能把下面的每一行都逐字照录一遍吗？

%%

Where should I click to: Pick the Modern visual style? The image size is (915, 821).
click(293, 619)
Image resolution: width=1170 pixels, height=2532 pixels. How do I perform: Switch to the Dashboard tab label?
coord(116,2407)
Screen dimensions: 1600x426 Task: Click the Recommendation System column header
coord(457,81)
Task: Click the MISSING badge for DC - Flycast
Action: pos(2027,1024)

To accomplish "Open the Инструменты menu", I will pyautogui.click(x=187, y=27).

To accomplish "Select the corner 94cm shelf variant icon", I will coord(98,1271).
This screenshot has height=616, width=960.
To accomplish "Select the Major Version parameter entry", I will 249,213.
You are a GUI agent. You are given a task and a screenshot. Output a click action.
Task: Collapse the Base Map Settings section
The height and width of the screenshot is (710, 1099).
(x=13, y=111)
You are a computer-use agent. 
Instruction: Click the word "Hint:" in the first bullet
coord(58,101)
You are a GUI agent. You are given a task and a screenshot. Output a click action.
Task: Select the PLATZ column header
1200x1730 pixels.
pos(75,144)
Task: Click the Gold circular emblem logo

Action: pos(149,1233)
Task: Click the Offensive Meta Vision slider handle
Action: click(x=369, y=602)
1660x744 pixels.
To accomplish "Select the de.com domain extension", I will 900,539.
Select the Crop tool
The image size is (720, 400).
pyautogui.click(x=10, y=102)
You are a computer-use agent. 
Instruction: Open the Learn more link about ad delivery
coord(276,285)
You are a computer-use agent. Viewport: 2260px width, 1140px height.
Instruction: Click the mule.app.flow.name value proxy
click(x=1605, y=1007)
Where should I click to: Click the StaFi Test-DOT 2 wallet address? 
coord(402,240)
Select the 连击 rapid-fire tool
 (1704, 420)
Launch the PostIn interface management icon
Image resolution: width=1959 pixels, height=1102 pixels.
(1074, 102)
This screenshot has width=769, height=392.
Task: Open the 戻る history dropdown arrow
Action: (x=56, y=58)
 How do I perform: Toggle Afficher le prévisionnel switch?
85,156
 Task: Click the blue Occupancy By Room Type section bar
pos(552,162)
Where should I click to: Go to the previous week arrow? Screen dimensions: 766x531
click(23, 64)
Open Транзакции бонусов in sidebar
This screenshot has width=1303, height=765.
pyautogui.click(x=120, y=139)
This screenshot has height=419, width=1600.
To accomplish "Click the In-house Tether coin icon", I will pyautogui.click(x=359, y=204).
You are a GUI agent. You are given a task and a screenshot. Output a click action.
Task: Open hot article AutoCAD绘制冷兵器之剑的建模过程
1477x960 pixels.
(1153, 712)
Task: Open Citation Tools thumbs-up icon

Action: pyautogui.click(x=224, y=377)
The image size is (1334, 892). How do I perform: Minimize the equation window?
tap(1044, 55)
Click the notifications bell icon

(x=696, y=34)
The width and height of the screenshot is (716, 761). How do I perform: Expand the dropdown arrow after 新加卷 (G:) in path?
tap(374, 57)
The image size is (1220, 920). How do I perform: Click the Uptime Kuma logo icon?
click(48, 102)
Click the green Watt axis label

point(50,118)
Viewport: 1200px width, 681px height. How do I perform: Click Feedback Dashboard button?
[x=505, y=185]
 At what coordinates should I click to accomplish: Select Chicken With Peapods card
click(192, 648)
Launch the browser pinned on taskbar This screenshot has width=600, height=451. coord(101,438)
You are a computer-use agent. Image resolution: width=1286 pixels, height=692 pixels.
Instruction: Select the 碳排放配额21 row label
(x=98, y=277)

%%

*练习结果*.
Where should I click to: Pick the Modern visual style? The image size is (915, 821).
click(293, 619)
Image resolution: width=1170 pixels, height=2532 pixels. How do I perform: Switch to the Dashboard tab label?
coord(116,2407)
Screen dimensions: 1600x426 Task: Click the Recommendation System column header
coord(457,81)
Task: Click the MISSING badge for DC - Flycast
Action: pos(2027,1024)

To accomplish "Open the Инструменты menu", I will pyautogui.click(x=187, y=27).

To accomplish "Select the corner 94cm shelf variant icon", I will coord(98,1271).
This screenshot has height=616, width=960.
To accomplish "Select the Major Version parameter entry", I will 249,213.
You are a GUI agent. You are given a task and a screenshot. Output a click action.
Task: Collapse the Base Map Settings section
The height and width of the screenshot is (710, 1099).
(x=13, y=111)
You are a computer-use agent. 
Instruction: Click the word "Hint:" in the first bullet
coord(58,101)
You are a GUI agent. You are given a task and a screenshot. Output a click action.
Task: Select the PLATZ column header
1200x1730 pixels.
pos(75,144)
Task: Click the Gold circular emblem logo

Action: pos(149,1233)
Task: Click the Offensive Meta Vision slider handle
Action: click(x=369, y=602)
1660x744 pixels.
To accomplish "Select the de.com domain extension", I will 900,539.
Select the Crop tool
The image size is (720, 400).
pyautogui.click(x=10, y=102)
You are a computer-use agent. 
Instruction: Open the Learn more link about ad delivery
coord(276,285)
You are a computer-use agent. Viewport: 2260px width, 1140px height.
Instruction: Click the mule.app.flow.name value proxy
click(x=1605, y=1007)
Where should I click to: Click the StaFi Test-DOT 2 wallet address? 
coord(402,240)
Select the 连击 rapid-fire tool
 (1704, 420)
Launch the PostIn interface management icon
Image resolution: width=1959 pixels, height=1102 pixels.
(1074, 102)
This screenshot has width=769, height=392.
Task: Open the 戻る history dropdown arrow
Action: (x=56, y=58)
 How do I perform: Toggle Afficher le prévisionnel switch?
85,156
 Task: Click the blue Occupancy By Room Type section bar
pos(552,162)
Where should I click to: Go to the previous week arrow? Screen dimensions: 766x531
click(23, 64)
Open Транзакции бонусов in sidebar
This screenshot has width=1303, height=765.
pyautogui.click(x=120, y=139)
This screenshot has height=419, width=1600.
To accomplish "Click the In-house Tether coin icon", I will pyautogui.click(x=359, y=204).
You are a GUI agent. You are given a task and a screenshot. Output a click action.
Task: Open hot article AutoCAD绘制冷兵器之剑的建模过程
1477x960 pixels.
(1153, 712)
Task: Open Citation Tools thumbs-up icon

Action: pyautogui.click(x=224, y=377)
The image size is (1334, 892). How do I perform: Minimize the equation window?
tap(1044, 55)
Click the notifications bell icon

(x=696, y=34)
The width and height of the screenshot is (716, 761). How do I perform: Expand the dropdown arrow after 新加卷 (G:) in path?
tap(374, 57)
The image size is (1220, 920). How do I perform: Click the Uptime Kuma logo icon?
click(48, 102)
Click the green Watt axis label

point(50,118)
Viewport: 1200px width, 681px height. How do I perform: Click Feedback Dashboard button?
[x=505, y=185]
 At what coordinates should I click to accomplish: Select Chicken With Peapods card
click(192, 648)
Launch the browser pinned on taskbar This screenshot has width=600, height=451. coord(101,438)
You are a computer-use agent. Image resolution: width=1286 pixels, height=692 pixels.
Instruction: Select the 碳排放配额21 row label
(x=98, y=277)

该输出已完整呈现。